- _GIVEN REQUEST_
Copy the listing from the line with "700x1128 pixels. At" up to and including the line with "[x=317, y=205]", substituting "map marker" for "location pin" and keeping everything else the same.

▼

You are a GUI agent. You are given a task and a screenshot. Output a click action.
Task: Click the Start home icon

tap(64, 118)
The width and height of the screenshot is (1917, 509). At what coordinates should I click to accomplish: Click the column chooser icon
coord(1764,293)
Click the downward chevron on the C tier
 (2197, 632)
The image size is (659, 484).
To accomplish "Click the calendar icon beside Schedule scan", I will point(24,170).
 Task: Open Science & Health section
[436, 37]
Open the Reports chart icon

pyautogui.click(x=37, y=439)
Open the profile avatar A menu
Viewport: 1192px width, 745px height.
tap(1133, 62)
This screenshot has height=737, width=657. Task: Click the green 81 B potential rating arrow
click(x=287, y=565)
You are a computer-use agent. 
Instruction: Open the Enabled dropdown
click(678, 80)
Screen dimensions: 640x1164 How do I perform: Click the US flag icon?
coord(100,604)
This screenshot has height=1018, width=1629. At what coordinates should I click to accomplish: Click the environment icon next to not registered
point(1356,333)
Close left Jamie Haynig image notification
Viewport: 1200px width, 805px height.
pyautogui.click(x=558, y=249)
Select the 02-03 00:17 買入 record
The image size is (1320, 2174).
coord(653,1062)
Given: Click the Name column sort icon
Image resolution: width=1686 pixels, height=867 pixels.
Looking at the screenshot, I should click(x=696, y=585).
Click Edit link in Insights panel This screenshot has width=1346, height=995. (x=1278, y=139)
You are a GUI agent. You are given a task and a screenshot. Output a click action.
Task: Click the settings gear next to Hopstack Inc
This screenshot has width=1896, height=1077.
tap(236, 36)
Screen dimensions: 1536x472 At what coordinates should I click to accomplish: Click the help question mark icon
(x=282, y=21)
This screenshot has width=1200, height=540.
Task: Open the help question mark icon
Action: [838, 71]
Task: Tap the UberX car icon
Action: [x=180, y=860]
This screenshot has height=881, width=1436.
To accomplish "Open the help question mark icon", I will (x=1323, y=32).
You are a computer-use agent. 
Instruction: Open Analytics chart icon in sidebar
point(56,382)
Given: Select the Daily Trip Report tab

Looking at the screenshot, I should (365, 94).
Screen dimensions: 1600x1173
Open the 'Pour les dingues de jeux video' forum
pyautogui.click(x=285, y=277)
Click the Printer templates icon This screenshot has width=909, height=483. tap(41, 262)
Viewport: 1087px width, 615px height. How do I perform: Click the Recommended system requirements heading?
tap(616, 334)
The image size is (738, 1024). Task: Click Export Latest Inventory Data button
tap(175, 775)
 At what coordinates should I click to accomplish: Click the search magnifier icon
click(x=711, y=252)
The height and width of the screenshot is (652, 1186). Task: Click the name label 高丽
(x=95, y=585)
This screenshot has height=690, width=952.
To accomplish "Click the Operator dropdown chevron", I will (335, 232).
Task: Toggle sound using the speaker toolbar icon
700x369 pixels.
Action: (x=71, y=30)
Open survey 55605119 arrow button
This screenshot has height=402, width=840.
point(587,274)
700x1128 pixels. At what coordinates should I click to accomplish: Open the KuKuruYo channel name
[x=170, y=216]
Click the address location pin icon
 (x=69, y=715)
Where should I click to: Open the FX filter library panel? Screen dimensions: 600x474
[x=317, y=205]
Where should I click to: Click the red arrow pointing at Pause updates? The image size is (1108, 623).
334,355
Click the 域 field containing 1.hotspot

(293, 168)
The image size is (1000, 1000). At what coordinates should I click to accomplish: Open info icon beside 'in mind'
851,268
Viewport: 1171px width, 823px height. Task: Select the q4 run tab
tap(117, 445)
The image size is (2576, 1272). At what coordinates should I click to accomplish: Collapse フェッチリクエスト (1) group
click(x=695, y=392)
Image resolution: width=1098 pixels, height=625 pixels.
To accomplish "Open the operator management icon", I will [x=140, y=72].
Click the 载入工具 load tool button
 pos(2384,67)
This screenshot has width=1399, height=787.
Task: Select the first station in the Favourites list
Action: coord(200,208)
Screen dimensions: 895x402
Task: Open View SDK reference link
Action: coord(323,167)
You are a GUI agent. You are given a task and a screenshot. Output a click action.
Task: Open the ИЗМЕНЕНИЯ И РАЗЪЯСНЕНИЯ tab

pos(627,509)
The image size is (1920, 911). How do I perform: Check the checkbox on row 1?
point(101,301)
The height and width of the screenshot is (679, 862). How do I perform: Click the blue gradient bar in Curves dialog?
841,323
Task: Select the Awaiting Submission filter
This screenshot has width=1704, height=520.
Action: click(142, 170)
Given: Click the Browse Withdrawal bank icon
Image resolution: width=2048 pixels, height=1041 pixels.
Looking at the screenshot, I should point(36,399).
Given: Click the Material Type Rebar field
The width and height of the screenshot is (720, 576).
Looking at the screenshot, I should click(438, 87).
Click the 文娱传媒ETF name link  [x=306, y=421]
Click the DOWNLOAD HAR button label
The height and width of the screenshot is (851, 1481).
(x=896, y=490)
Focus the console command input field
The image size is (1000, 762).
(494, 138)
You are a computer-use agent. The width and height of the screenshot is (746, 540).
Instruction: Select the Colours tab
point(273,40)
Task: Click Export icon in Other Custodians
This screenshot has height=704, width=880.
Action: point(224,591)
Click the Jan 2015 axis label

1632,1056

▲

- _TASK ANSWER_
700x1128 pixels. At what coordinates should I click to accomplish: Open the KuKuruYo channel name
[x=170, y=216]
Click the address map marker icon
 (x=69, y=715)
Where should I click to: Open the FX filter library panel? Screen dimensions: 600x474
[x=317, y=205]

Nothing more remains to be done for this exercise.